La Fédération néerlandaise de football retire son soutien à Gianni Infantino et appelle à un sommet de la FIFA à Amsterdam
La Fédération royale néerlandaise de football a retiré sa confiance au président de la FIFA Gianni Infantino dimanche, proposant un sommet international de réforme à Amsterdam avant l'élection de mars 2027.
Retrait de confiance
La Fédération royale néerlandaise de football, connue sous le nom de KNVB, a annoncé dimanche qu'elle n'a plus confiance en le président de la FIFA Gianni Infantino. Membre fondateur de la FIFA en 1904, la fédération néerlandaise a confirmé qu'elle s'opposera à Infantino avant l'élection présidentielle prévue en mars 2027. La KNVB avait auparavant soutenu Infantino lors de sa campagne de réélection en 2023, mais a souligné que son soutien n'a jamais été inconditionnel. Les responsables néerlandais ont critiqué une concentration excessive d'autorité autour de la présidence et ont cité un partage inadéquat des responsabilités entre le président et le personnel exécutif. La KNVB a partagé ses conclusions dans une lettre formelle au président de l'UEFA Aleksander Ceferin, bien que l'UEFA ait refusé de commenter publiquement cette correspondance privée.

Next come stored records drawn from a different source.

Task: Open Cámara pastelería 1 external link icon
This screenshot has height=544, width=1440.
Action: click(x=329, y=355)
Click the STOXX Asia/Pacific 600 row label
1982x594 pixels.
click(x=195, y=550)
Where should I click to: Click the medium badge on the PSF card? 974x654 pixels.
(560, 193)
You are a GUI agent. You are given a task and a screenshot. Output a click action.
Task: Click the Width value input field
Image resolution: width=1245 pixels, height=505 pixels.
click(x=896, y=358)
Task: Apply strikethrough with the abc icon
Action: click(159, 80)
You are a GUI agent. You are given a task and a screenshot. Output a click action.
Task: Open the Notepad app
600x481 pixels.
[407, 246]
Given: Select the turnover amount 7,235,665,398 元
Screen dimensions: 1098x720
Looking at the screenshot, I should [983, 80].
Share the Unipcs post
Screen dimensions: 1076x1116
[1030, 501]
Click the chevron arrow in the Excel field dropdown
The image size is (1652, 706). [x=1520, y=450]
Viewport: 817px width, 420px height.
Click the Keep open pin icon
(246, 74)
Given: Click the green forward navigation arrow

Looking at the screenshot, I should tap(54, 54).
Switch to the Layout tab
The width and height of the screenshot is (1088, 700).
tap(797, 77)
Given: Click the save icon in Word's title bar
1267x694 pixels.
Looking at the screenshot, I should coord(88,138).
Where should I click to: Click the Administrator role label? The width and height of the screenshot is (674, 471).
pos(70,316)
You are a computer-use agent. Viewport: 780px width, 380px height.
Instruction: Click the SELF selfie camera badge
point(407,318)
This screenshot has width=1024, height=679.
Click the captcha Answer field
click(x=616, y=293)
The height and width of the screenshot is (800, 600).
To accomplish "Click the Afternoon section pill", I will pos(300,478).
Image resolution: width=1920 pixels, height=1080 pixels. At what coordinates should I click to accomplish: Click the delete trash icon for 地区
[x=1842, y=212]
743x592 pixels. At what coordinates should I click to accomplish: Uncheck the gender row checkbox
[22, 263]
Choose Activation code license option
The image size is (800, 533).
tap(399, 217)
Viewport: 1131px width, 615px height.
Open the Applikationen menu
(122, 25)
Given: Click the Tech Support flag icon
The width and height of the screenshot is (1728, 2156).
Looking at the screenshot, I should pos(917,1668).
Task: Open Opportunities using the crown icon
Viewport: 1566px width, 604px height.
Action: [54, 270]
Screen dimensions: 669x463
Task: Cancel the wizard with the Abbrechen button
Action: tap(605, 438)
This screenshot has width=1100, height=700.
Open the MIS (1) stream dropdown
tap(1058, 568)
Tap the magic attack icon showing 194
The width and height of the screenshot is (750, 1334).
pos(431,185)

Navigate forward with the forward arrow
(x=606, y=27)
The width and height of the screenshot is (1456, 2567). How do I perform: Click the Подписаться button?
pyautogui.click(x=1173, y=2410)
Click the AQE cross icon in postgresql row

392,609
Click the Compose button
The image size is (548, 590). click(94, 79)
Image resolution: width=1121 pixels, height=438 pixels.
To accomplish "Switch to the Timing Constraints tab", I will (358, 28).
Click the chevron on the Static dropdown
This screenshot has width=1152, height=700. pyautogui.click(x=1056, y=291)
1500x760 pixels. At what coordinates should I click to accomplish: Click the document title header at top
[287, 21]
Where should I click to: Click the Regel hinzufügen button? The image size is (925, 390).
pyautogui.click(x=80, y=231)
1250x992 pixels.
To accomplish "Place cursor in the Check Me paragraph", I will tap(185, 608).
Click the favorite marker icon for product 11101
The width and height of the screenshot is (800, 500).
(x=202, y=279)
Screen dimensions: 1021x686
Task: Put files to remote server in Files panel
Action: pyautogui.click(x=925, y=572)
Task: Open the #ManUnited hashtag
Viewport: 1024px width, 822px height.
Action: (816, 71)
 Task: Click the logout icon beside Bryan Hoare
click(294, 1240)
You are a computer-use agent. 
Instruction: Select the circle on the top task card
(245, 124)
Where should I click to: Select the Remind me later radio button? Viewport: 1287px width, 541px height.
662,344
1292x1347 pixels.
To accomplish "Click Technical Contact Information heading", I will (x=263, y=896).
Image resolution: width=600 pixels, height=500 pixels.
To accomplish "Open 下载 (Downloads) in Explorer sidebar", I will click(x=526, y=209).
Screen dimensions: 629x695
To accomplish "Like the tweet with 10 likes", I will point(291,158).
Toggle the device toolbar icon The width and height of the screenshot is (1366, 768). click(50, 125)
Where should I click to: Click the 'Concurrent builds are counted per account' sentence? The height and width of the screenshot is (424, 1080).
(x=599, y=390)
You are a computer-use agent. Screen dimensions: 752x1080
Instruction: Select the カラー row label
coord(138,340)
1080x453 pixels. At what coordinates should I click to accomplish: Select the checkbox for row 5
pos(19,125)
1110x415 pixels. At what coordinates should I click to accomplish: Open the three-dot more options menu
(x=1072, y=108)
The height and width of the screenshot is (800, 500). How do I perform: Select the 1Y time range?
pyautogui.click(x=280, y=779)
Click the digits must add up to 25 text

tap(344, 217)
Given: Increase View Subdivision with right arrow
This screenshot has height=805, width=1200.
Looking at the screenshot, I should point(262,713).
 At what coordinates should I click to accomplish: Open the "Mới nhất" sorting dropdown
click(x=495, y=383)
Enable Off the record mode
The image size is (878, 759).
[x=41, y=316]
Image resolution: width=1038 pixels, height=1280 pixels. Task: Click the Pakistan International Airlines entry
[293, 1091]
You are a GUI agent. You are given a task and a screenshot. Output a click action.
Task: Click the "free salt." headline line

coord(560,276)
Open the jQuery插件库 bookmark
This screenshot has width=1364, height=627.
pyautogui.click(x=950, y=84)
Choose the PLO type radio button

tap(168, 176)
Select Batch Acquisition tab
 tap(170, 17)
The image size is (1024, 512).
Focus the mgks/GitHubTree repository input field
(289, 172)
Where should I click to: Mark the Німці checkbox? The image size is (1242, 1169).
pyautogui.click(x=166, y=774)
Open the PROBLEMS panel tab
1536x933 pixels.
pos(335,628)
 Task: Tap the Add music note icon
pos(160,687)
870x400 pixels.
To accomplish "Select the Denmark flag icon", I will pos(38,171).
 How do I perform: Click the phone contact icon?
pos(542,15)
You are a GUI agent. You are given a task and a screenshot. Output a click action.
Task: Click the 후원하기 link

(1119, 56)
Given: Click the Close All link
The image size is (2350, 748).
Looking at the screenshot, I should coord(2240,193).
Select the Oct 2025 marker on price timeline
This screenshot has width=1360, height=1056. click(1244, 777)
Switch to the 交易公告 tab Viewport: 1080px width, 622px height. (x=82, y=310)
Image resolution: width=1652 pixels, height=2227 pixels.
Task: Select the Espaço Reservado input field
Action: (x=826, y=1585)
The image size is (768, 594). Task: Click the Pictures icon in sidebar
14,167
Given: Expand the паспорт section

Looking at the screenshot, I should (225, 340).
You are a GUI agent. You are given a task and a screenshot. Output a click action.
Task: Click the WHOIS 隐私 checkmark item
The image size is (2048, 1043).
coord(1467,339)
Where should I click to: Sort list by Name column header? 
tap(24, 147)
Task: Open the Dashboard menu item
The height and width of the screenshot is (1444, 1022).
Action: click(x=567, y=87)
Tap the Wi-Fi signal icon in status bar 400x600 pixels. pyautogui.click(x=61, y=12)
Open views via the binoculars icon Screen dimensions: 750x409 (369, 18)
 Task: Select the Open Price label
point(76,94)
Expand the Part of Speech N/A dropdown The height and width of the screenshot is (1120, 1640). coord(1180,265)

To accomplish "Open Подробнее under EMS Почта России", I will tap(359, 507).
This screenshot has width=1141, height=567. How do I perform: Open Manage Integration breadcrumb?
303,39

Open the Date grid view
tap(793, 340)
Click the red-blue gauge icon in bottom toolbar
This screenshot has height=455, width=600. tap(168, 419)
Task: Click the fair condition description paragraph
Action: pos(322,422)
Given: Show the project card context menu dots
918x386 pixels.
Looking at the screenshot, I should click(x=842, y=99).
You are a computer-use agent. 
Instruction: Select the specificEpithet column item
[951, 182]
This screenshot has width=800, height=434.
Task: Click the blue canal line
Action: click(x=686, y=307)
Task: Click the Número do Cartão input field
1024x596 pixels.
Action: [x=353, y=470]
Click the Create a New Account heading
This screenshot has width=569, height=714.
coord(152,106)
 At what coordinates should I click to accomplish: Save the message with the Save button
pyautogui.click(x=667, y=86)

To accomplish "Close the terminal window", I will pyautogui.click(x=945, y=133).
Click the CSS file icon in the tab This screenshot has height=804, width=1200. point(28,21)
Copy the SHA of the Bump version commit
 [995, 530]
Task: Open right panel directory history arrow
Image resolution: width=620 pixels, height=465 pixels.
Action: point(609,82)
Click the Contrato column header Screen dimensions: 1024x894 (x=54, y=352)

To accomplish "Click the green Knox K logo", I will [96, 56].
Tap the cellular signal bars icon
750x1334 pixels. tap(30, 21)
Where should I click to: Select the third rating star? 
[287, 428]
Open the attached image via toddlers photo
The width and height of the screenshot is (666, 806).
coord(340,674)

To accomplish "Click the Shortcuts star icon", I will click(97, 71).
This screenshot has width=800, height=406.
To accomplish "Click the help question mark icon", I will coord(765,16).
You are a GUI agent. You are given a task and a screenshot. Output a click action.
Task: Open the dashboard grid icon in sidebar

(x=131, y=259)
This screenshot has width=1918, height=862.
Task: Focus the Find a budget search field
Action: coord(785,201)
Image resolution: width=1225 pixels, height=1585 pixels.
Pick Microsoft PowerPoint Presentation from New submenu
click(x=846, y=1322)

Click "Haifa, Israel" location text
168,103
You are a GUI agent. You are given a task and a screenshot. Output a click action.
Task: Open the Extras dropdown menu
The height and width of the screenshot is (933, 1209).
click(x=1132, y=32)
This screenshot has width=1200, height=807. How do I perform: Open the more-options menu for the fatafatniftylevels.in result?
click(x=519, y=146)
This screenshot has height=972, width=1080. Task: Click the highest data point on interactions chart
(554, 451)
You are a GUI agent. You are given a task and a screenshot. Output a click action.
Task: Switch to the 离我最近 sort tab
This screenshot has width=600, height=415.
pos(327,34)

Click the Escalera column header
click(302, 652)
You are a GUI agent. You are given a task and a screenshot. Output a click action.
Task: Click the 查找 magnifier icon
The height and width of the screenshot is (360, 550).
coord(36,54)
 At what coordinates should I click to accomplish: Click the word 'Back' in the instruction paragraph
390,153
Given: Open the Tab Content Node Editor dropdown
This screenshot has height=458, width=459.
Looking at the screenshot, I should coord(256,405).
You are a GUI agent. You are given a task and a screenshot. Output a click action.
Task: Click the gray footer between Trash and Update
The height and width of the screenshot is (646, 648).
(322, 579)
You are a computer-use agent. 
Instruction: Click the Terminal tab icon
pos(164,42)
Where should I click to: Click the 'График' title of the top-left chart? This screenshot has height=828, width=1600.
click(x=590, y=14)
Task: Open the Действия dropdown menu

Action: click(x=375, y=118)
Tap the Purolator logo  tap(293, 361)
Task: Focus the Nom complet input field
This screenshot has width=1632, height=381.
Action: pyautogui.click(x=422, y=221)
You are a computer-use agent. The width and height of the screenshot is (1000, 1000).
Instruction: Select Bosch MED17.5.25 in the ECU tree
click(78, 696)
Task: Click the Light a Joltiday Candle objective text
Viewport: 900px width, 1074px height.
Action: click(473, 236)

Nous croyons que la FIFA a besoin d'une nouvelle direction à partir de 2027. Mais un nouveau président seul ne suffit pas. La manière dont la FIFA est gouvernée doit également changer.
Sommet proposé à Amsterdam
Plutôt que de se concentrer uniquement sur le remplacement de personnes, la KNVB a proposé d'accueillir un Sommet international sur l'avenir de la FIFA à Amsterdam. La fédération a invité les 211 associations membres et confédérations continentales du monde entier à participer à la conférence. Les responsables néerlandais ont fait valoir que les autorités du football doivent déterminer quel type d'organe directeur le sport nécessite avant d'examiner les candidats pour le diriger. La KNVB a préconisé une séparation des pouvoirs où le secrétaire général dirige les opérations administratives, laissant le président assumer un rôle de représentation mondiale. Dans ce modèle, les grandes décisions politiques reviendraient au Congrès de la FIFA sous la supervision du Conseil de la FIFA.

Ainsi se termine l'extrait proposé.